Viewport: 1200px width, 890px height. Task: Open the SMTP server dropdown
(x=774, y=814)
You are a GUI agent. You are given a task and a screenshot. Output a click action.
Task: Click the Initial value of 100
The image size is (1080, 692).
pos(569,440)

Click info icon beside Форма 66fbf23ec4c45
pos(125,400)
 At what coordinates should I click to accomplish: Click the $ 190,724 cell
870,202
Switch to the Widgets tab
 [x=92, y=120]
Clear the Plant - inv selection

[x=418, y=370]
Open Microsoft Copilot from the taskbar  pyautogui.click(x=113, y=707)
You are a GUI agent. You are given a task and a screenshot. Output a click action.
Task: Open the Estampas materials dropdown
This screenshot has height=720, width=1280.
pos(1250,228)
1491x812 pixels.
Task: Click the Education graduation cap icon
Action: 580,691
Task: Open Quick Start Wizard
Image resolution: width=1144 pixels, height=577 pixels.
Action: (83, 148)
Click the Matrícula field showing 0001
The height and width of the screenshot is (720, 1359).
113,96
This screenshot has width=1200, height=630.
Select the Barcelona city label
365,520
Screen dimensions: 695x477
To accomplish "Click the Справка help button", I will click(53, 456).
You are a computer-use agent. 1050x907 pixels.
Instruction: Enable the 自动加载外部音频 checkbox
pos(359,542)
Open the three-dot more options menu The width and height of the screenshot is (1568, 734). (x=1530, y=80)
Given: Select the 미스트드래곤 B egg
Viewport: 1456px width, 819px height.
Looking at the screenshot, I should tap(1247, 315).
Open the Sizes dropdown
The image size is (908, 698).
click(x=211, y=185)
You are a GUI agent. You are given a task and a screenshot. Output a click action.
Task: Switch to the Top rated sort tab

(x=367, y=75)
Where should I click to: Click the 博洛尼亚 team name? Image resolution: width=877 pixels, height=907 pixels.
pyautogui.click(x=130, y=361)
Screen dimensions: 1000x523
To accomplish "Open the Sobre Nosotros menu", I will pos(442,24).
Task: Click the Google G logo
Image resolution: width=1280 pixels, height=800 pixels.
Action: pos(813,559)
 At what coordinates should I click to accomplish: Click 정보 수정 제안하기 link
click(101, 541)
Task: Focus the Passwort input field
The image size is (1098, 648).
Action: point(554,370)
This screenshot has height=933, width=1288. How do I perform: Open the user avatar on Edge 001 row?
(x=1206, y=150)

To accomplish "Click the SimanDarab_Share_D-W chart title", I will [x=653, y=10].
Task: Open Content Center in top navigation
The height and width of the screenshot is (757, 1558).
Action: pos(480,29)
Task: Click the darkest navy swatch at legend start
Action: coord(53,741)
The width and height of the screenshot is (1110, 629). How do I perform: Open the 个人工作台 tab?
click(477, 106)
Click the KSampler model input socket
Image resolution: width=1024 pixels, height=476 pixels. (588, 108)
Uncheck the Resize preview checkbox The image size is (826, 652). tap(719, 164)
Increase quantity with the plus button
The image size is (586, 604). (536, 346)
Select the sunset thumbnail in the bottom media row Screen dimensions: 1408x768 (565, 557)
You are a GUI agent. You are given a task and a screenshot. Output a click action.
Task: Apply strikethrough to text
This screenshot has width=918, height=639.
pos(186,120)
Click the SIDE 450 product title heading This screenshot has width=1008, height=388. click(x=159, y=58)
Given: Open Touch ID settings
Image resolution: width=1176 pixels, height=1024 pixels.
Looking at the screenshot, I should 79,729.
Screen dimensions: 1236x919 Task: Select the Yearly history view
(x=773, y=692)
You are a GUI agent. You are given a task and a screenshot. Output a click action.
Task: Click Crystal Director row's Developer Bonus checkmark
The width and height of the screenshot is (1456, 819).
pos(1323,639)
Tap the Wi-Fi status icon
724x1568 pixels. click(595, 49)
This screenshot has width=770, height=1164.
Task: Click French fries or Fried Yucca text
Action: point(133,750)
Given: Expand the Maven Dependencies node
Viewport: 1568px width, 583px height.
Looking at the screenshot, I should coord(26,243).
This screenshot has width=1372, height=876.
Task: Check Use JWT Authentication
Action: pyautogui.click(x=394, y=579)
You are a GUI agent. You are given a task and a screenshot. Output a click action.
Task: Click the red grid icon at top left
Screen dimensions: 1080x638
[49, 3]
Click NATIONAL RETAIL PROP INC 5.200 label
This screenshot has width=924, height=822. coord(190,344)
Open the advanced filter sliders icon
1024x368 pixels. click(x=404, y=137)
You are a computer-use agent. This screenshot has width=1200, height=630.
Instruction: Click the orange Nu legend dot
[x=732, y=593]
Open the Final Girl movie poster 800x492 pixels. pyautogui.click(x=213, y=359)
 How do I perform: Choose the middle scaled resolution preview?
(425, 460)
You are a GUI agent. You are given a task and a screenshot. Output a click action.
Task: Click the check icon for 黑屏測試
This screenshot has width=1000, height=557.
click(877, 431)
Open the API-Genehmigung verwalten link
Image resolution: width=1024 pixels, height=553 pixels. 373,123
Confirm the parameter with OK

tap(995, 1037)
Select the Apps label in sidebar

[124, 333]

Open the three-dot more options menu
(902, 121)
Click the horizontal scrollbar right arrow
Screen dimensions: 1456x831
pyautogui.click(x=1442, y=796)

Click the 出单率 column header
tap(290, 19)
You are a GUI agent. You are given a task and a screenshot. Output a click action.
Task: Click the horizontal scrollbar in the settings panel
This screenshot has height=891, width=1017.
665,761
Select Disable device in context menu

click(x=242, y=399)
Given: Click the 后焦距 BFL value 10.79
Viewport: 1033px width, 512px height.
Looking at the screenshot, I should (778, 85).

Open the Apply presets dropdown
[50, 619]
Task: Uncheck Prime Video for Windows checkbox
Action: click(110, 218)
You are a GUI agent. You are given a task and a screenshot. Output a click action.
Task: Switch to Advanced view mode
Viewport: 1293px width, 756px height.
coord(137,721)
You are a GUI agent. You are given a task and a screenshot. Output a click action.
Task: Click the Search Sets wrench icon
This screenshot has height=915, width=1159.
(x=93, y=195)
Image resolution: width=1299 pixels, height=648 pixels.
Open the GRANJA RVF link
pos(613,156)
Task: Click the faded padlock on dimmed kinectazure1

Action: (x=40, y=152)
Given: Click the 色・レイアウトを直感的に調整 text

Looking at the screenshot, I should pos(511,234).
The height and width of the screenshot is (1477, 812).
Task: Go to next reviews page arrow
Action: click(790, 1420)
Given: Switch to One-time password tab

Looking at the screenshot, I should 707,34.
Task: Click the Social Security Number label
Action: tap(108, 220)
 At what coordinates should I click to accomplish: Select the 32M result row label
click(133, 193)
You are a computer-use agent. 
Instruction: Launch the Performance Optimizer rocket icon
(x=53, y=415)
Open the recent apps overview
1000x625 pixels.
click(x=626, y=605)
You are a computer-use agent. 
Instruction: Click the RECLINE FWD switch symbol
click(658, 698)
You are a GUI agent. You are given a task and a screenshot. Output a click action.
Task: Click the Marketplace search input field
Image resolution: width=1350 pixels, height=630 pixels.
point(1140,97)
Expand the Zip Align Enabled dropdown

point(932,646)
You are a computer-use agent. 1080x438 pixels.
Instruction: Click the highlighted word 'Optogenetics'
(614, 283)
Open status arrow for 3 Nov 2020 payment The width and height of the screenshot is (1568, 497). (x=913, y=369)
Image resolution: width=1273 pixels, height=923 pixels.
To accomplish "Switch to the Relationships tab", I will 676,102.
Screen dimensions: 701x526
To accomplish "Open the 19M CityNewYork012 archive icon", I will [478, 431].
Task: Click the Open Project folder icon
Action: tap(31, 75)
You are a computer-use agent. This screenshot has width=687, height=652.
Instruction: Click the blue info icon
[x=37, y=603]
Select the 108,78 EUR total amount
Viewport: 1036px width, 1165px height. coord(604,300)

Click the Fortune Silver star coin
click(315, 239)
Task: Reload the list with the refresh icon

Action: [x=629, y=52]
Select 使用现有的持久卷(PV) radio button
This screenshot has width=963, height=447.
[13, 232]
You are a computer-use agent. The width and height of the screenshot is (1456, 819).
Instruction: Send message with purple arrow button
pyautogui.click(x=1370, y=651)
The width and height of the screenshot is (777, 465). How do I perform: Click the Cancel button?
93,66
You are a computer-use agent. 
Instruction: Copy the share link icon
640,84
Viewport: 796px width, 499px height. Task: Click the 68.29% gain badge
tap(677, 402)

# # #

> _About this task_
Return each line of the material in which the string "horizontal" can be found.

> _Exercise response_
Click the horizontal scrollbar right arrow
Task: Click the horizontal scrollbar in the settings panel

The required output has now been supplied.